Stadt kontrolliert Publikumsmagneten: Ein Zelt - 340 Mitarbeiter

Krone Kontrolle,Manege frei: Der Geschäftsführer des Circus Krone Georg Klötzinger, René Sauerteig und Steffen Kohlepp von der Stadt Würzburg nach dem Rundgang in Sachen Sicherheit (Foto: Sebastian Hilpert)

WÜRZBURG - Ein kräftiges Rütteln an den tief verankerten Erdnägeln. „Sitzt!“, stellt Baukontrollmeister Steffen Kohlhepp zufrieden fest. „Das Abwenden von Gefahren für Leib und Leben ist die wichtigste Vorgabe für unsere Baukontrolle“, ergänzt der städtische Mitarbeiter noch bevor der Einsatz auf der Talavera weiter geht. Geprüft wurde aktuell der größte Wanderzirkus der Welt. Der „Circus Krone“ ist eine riesige temporäre Veranstaltungsstätte, die natürlich zahlreiche Sicherheitsauflagen erfüllen muss.

Der Fachbereichsleiter der Würzburger Bauaufsicht René Sauerteig und sein Baukontrollmeister Kohlhepp gehen beim Ortstermin eine lange Checkliste durch. Begleitet werden sie durch den Geschäftsführer des Zirkus, Georg Klötzinger. Das Zelt ist kein gewöhnliches: mit 3000m² ist es fast doppelt so groß wie die Sporthalle der s.Oliver Arena und für die Gäste gibt es 4500 Sitzplätze in verschiedenen Preiskategorien und Höhen.

Die wenigen kleinen Mängel, die sich auf der Kontrollrunde zeigen, wie beispielsweise eine nicht geschlossene Lasche an einem Vorzelt, werden sofort behoben. Man merkt, dass hier Profis am Werk sind. Der Auf- und Abbau des 16 Meter hohen Zelts wird im Jahr Rund 32 Mal in ganz Deutschland „geprobt“ Für den Aufbau benötigt man nur einen Tag und sechs Stunden für den Abbau.

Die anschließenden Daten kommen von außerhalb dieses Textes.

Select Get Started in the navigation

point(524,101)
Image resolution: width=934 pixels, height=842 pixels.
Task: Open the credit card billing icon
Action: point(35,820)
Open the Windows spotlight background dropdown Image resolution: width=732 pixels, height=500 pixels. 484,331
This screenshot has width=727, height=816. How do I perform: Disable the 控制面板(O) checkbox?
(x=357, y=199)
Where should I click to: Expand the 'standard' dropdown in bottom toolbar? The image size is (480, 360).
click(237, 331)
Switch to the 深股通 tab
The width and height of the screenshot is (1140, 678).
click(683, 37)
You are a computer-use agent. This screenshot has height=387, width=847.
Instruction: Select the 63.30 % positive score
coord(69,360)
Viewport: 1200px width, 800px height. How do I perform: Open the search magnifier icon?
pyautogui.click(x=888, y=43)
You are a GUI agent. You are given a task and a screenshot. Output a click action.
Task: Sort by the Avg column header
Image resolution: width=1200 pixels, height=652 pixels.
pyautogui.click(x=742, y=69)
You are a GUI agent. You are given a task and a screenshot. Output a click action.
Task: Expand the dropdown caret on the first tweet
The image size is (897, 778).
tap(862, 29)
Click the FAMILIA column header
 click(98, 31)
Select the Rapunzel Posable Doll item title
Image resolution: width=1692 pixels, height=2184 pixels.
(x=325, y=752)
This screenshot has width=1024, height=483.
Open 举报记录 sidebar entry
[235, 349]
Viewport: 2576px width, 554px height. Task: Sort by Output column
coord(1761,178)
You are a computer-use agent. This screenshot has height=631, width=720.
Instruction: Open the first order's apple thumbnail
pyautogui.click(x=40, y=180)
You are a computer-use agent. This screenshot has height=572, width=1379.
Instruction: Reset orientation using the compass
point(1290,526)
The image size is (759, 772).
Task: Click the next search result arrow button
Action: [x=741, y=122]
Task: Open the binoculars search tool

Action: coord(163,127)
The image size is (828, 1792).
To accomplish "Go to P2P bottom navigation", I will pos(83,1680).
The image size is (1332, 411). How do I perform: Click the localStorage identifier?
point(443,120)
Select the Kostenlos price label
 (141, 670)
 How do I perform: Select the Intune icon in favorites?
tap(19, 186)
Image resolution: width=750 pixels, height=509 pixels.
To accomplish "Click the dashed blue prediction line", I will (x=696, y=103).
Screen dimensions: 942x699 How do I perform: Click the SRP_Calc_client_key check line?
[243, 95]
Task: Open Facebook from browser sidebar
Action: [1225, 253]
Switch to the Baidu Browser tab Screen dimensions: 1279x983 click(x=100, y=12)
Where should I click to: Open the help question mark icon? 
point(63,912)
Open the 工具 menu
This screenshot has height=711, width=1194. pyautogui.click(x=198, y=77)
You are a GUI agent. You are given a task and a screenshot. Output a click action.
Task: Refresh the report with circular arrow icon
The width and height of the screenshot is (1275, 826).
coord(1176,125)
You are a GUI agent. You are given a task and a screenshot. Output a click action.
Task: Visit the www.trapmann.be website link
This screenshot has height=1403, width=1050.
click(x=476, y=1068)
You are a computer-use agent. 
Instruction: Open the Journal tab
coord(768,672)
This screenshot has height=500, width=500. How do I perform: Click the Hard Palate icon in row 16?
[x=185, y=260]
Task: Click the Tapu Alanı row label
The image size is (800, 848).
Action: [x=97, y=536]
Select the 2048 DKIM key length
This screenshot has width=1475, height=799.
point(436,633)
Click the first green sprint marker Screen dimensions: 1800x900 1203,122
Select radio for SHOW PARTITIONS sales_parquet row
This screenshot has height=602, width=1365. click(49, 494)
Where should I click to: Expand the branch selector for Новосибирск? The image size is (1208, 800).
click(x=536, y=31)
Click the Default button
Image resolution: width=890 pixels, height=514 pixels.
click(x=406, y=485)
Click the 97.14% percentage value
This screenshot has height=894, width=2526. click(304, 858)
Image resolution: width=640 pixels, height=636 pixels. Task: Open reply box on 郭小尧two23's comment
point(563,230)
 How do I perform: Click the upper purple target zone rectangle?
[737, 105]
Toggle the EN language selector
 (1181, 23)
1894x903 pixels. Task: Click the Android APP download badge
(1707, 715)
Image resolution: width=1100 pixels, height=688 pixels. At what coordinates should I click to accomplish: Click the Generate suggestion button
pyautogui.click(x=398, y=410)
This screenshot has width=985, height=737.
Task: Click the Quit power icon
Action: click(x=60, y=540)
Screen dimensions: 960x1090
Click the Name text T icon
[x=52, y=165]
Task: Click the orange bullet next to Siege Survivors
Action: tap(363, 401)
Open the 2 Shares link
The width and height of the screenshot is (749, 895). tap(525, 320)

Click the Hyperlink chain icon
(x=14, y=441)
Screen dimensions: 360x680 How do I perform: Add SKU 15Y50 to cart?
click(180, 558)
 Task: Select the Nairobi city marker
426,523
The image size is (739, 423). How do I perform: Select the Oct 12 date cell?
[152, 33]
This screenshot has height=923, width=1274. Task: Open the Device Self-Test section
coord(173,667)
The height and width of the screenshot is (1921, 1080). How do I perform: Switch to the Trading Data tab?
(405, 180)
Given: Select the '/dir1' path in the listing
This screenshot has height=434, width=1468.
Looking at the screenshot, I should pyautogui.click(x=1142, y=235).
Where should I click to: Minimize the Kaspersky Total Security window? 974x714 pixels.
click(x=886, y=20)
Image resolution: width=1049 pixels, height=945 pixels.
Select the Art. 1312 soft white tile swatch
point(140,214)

Das geht natürlich nur mit vielen Mitarbeitern, 340 sind es, die mit dem „größten reisenden Zirkuszelt der Welt“ von Stadt zu Stadt ziehen und sich um die vielen notwendigen Handgriffe kümmern.

Nach fast zwei Stunden kann Kohlhepp den Stempel der Stadt Würzburg und seine Unterschrift in die Baubücher setzen: Alles sicher. Aber die Bauabnahme ist nur eine Prüfung von vielen, die der Zirkus auf der Reise und am Heimatort bestehen muss. Am nächsten Tag folgt beispielsweise das städtische Veterinäramt. Geprüft werden dann die Unterbringung und der Zustand der 200 Wildtiere, die mit dem Zirkus reisen.